Irma-Riitta Järvinen: Kalevala Guide
10 September 2010 | Mini reviews, Reviews
Kalevala Guide
Helsinki: Finnish Literature Society, 2010. 127 p., ill.
ISBN 978-952-222-193-3
€ 24.90, paperback
This book is a brief but comprehensive English-language guide to the Finnish national epic, which was based on the archaic oral, sung folk poetry of Karelia, but collected and personally compiled by the scholar and writer Elias Lönnrot (1802–1884). The epic (first edition 1839, complemented in 1849) is set in a mythic past; technically speaking, the metre is an unrhymed, non-strophic trochaic tetrametre, characterised by alliteration. Contents, characters, places and themes are explained in the Guide, which also explores myths of origin and the significance of the epic. On his eleven trips to Archangel and North Karelia, Lönnrot met some 70 singers. The Kalevala, now translated, at least in part, into more than 60 languages, has inspired artists the world over (J.R.R. Tolkien was a fan, while Henry Wadsworth Longfellow’s Hiawatha imitates the metre and style of the Kalevala). The composer Jean Sibelius and the artist Akseli Gallen-Kallela are perhaps the best known Finnish Kalevala artists. And the inspiration continues: for instance, rock musicians and visual artists make use of Kalevala themes, stories and characters in their work. The book includes a list of relevant websites and a select bibliography.
Linnoista lähiöihin. Rakennetut kulttuuriympäristöt Suomessa [From castles to suburbs. Built cultural environments in Finland]

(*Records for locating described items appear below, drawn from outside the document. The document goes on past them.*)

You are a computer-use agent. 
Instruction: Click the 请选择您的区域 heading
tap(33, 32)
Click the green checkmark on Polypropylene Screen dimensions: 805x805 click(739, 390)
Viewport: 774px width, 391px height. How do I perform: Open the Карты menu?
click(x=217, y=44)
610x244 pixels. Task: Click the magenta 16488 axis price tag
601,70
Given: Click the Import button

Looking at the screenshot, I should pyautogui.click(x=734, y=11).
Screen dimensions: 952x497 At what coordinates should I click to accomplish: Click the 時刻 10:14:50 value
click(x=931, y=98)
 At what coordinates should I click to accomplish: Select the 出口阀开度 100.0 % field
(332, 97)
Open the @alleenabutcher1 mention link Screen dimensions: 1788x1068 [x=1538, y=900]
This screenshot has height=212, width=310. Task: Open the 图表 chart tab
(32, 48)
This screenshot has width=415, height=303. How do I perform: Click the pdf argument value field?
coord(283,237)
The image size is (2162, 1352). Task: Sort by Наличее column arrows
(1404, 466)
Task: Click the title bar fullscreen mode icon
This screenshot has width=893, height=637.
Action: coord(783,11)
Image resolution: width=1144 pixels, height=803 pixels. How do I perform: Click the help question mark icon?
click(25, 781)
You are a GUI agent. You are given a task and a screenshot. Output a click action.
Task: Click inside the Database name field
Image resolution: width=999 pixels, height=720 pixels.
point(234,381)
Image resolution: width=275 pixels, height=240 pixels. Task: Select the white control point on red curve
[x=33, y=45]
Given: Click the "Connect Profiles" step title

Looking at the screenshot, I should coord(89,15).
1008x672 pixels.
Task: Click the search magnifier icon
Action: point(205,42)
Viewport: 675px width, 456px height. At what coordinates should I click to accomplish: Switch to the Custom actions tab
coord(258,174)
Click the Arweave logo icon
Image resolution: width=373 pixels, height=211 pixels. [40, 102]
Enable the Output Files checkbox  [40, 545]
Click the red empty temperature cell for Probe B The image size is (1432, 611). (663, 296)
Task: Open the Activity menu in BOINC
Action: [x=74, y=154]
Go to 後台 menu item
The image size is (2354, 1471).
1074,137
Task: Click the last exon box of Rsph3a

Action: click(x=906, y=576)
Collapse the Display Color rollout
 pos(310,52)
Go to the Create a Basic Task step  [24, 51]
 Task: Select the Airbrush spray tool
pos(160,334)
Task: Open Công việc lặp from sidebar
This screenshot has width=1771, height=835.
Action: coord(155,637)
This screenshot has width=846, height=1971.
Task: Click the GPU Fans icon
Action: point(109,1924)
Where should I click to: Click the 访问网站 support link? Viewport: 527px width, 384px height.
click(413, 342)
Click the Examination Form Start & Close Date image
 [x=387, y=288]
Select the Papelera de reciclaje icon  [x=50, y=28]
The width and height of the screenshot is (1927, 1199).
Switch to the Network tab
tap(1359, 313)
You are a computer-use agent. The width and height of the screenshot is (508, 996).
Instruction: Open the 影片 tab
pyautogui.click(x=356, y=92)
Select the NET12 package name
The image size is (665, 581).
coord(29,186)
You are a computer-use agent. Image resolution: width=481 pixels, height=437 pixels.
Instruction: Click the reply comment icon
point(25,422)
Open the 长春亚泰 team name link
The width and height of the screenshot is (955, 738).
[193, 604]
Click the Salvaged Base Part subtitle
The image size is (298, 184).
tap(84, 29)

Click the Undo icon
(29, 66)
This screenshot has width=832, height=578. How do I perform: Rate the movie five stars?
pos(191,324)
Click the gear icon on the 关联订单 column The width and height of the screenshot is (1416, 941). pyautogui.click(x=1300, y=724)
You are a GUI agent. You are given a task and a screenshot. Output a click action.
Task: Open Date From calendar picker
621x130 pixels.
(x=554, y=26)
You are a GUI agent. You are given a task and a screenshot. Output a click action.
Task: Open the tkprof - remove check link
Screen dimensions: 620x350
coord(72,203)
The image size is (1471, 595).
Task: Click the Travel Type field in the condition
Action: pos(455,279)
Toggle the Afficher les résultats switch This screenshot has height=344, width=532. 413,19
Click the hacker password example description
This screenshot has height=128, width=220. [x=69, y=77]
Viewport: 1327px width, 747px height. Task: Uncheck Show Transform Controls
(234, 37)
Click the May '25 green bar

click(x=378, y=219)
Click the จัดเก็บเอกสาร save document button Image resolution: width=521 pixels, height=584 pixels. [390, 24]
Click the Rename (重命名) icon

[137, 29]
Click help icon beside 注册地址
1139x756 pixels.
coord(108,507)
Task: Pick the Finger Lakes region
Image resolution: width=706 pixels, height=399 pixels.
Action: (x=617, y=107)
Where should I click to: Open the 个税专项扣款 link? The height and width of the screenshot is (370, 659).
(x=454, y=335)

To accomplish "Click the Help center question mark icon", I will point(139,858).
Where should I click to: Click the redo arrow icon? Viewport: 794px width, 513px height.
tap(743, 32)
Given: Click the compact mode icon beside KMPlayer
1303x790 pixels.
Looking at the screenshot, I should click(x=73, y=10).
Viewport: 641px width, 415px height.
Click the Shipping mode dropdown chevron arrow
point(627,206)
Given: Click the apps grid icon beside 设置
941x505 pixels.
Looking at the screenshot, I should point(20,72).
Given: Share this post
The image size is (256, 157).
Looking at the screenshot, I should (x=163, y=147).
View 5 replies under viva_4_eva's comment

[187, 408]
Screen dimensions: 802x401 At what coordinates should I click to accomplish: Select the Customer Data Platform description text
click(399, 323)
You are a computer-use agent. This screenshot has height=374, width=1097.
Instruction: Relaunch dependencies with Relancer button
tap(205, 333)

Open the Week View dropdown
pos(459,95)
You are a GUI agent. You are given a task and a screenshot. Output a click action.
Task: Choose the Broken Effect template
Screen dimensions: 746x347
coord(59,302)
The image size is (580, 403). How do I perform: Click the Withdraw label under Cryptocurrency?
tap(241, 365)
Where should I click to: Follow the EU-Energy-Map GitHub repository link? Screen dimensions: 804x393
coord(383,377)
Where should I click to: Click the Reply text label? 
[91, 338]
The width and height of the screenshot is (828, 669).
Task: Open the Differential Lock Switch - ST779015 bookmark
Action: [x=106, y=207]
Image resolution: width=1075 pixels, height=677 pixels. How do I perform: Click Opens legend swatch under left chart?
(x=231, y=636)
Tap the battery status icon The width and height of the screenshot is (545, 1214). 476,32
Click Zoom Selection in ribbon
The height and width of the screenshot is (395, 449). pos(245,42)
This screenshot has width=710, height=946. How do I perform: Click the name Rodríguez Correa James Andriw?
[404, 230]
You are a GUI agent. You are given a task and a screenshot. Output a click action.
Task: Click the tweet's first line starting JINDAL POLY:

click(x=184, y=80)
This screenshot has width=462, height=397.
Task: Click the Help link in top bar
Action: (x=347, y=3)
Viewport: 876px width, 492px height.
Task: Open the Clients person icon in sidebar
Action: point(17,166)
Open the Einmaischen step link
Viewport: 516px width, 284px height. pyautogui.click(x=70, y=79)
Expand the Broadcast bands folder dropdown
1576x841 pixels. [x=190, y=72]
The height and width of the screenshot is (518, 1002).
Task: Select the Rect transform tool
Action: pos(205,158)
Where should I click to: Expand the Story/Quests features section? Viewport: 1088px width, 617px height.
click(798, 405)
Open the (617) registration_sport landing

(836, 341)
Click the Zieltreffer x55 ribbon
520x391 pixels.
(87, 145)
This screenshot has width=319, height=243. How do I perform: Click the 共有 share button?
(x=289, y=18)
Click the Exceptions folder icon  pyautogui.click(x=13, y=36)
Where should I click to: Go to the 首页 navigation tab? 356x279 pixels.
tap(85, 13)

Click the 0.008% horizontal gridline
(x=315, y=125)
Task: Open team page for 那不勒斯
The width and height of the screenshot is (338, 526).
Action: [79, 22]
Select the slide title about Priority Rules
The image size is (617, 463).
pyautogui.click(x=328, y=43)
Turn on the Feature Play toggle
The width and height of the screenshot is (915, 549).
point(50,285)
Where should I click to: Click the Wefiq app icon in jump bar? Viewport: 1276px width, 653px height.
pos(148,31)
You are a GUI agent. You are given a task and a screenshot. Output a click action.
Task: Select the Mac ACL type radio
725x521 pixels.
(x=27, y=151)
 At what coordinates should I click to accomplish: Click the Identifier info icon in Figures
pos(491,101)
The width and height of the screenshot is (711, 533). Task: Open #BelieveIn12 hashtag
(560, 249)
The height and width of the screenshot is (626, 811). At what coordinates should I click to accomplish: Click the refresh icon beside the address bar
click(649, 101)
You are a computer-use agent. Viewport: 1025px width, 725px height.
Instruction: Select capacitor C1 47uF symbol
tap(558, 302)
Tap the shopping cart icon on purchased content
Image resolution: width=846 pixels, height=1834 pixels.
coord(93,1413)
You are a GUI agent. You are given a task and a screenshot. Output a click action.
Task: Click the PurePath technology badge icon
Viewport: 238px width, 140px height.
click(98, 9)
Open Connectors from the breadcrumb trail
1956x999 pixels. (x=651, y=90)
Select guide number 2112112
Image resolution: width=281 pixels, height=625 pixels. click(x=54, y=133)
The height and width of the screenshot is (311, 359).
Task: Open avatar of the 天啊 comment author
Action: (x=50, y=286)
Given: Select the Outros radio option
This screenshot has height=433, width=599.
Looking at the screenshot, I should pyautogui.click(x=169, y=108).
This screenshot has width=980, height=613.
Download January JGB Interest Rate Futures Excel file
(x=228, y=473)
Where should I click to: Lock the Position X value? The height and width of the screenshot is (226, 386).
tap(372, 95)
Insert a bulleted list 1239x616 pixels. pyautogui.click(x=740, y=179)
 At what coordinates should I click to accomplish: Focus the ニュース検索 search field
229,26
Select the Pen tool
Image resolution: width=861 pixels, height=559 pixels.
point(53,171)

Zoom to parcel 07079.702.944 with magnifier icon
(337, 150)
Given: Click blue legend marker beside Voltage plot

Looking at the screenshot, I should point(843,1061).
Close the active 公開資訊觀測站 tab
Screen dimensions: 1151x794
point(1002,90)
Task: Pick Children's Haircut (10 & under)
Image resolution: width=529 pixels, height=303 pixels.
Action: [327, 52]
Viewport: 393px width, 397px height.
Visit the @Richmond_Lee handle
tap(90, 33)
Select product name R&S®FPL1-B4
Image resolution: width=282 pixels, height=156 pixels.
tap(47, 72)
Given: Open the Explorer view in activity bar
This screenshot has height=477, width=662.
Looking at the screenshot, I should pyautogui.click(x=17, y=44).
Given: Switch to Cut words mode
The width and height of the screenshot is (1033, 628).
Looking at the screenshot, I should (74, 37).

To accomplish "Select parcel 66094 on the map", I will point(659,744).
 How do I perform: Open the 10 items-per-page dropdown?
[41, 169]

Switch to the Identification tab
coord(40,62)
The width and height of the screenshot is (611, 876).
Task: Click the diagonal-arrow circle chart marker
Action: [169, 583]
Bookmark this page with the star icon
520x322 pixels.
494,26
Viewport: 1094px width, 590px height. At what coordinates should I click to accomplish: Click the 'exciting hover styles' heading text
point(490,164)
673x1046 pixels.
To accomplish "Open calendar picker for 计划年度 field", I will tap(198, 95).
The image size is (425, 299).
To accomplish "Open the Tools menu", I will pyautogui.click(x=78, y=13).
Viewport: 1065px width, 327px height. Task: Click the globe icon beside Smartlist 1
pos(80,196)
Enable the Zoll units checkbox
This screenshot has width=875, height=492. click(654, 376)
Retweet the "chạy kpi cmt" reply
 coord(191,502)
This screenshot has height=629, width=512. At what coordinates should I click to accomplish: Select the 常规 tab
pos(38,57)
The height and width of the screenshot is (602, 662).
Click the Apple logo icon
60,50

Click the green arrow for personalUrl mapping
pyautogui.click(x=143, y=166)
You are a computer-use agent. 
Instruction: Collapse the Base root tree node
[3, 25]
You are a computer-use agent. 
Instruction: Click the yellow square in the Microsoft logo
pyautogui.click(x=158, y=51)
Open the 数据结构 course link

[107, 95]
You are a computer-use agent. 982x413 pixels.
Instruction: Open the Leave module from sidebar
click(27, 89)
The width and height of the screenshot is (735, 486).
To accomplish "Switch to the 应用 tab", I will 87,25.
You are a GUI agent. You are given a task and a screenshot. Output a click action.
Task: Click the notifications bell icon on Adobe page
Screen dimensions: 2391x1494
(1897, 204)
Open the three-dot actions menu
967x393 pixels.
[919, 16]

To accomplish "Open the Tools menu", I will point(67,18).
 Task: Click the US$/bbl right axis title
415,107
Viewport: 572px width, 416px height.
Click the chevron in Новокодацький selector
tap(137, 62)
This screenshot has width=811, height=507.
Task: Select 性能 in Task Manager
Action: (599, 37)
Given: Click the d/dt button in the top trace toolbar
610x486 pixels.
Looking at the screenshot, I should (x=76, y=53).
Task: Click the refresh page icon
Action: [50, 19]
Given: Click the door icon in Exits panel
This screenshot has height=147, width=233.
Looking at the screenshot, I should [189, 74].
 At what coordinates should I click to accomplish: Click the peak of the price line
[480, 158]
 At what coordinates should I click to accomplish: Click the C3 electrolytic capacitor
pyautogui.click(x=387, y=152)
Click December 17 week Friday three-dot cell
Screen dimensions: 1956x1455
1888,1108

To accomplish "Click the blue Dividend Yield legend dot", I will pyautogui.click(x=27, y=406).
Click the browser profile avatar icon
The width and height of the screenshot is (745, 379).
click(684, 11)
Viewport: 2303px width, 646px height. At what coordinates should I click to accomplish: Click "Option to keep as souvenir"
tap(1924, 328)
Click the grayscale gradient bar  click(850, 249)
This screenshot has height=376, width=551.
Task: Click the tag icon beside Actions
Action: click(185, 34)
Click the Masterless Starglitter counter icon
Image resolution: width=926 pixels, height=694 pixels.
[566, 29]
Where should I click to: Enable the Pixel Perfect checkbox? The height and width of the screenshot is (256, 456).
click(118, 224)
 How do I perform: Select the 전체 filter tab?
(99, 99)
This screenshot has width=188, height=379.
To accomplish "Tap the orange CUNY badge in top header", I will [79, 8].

26 August 2010 | Mini reviews, Reviews
Linnoista lähiöihin. Rakennetut kulttuuriympäristöt Suomessa
[From castles to suburbs. Built cultural environments in Finland]
Toim. [Ed. by] Pinja Metsäranta
Helsinki: Finnish Literature Society, 2010. 239 p., ill.
ISBN 978-952-616-206-8
€ 42, hardback
The 2009 inventory of the Finnish National Board of Antiquities includes about 1,300 nationally important built cultural environments, about a tenth of which are represented in this volume. The book introduces the reader to churches, mansions and military barracks, as well as to idyllic countryside and areas formed by industrial agglomerations. Reflected in the inventory is the diversity of the built landscape: the timber prefab districts and concrete housing estates, the reindeer fences of Lapland and the lighthouses of the archipelagos. On display are architectural masterpieces as well as everyday environments: hospitals, schools and prisons. Rural depopulation and urban sameness have changed the landscape in recent decades, but the book shows that much of value still remains. The book contains a list of all the inventory items, also available on the Board’s website (in Finnish and Swedish).